U.S. Markets closed

Strong dollar a headwind for economic growth: Fmr. WH adviser

The economy has added more than 1.5 million jobs in the last six months, and the unemployment rate has fallen to 5.4%, down from 5.8% in November. But recent gains in the economy have not necessarily made their way to the middle class, and according to former Chief Economic Adviser to Vice President Biden, Jared Bernstein, there is at least one factor that could cause that trend to continue in the near term.

“The one headwind by the way is that the strong dollar really does make it tougher for our manufacturers to export,” he said. “It raises the cost of our goods in export markets and lowers the cost of other competitors' goods in our markets and so the trade deficit could end up being a bigger drag on growth than it is right now.”

In fact, the trade deficit jumped to $51.4 billion in March, the highest level since October 2008. The strong dollar contributing to the gap by hurting U.S. exports. 

Asked what the economy will look like on Election Day 2016, Bernstein says, “The macro economy will be solid, whether or not it will reach folks is another question.”

The issue of income inequality has broken through to the point that even Republican contenders for the White House have added that hot button phrase to their talking points.

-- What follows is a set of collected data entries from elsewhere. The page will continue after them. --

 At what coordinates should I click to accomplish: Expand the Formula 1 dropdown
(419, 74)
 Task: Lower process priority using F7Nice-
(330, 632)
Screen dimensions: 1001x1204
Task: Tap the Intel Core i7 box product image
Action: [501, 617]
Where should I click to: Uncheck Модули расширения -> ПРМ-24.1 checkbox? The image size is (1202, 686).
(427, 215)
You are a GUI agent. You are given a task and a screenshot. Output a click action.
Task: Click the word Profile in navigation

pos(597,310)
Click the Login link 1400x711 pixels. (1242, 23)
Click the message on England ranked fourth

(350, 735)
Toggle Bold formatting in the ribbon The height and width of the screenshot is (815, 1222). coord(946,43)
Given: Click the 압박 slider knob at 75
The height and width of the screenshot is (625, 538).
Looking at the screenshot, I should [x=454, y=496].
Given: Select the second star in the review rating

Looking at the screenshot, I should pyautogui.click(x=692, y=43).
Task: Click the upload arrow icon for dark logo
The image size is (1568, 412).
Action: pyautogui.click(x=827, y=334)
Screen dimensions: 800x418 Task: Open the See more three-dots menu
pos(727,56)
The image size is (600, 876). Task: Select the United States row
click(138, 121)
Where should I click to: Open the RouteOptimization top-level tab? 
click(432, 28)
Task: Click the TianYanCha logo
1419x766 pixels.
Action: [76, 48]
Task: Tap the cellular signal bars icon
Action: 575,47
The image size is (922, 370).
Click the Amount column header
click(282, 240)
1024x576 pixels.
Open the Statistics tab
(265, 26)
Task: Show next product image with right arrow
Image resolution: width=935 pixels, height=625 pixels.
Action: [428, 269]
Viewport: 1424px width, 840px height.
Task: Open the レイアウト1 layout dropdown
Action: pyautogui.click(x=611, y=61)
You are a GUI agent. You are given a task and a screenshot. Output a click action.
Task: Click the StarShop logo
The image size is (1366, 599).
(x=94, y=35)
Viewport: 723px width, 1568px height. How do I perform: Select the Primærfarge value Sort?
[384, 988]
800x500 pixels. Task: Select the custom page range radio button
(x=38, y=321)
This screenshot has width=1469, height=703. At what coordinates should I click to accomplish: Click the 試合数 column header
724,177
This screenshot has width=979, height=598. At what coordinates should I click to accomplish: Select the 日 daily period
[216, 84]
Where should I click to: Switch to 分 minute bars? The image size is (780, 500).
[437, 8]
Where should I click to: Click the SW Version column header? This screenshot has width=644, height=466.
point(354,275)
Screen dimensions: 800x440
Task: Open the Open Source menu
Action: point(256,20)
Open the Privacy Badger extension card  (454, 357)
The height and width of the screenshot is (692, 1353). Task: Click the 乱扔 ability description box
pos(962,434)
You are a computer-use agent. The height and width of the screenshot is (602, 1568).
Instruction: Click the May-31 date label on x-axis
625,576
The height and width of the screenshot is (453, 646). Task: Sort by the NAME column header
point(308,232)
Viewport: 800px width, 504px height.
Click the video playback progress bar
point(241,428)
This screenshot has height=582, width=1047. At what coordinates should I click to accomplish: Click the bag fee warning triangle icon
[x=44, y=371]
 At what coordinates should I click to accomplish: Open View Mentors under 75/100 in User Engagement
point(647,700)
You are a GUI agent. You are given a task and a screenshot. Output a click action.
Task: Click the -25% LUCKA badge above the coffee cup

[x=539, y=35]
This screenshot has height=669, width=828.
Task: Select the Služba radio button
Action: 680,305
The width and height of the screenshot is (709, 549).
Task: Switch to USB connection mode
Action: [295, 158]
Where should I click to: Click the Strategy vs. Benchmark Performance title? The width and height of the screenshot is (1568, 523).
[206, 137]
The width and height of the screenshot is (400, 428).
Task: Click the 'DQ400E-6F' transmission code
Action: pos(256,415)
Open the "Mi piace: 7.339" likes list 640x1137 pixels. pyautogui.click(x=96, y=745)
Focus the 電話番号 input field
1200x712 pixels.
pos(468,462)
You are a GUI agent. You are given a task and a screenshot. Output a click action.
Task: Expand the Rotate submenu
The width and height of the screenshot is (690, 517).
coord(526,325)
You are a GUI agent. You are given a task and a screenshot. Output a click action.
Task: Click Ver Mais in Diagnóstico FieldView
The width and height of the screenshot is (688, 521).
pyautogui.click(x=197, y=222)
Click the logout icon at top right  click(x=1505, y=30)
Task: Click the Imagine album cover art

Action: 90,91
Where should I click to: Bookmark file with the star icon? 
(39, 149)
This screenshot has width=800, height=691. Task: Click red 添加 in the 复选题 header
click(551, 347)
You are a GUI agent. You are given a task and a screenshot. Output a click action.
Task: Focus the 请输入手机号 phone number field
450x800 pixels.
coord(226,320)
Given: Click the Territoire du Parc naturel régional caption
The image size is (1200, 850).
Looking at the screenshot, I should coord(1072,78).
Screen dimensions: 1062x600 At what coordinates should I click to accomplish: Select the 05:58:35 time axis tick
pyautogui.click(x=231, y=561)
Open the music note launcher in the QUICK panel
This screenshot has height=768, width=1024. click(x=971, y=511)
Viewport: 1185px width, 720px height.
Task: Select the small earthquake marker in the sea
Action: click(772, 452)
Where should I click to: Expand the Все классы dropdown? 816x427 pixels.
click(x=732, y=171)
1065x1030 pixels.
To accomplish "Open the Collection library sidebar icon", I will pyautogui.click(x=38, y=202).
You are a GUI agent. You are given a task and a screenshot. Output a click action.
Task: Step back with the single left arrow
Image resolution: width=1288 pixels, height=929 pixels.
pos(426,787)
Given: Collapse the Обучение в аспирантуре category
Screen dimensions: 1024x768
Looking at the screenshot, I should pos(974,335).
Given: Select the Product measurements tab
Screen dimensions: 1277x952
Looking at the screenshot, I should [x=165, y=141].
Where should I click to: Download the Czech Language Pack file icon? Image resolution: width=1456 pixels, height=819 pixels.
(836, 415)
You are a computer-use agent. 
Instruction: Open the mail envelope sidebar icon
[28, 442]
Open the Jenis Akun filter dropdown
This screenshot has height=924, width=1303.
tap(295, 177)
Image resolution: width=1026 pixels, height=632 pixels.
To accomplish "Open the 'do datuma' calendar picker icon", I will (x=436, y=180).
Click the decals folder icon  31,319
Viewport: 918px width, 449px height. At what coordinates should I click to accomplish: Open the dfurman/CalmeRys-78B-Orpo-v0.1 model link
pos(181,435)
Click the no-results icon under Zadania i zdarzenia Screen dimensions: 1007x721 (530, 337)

That may be a positive step toward addressing the issue.

But while the macro economy has shown signs of progress, one critical area continues to lag: income. As more people have returned to work in the last year and a half, income has ticked up more than 3%, but the fact remains that real income is still 3% below where it was in 2007 before the recession.

So now that both parties are discussing income, what can be done to address it?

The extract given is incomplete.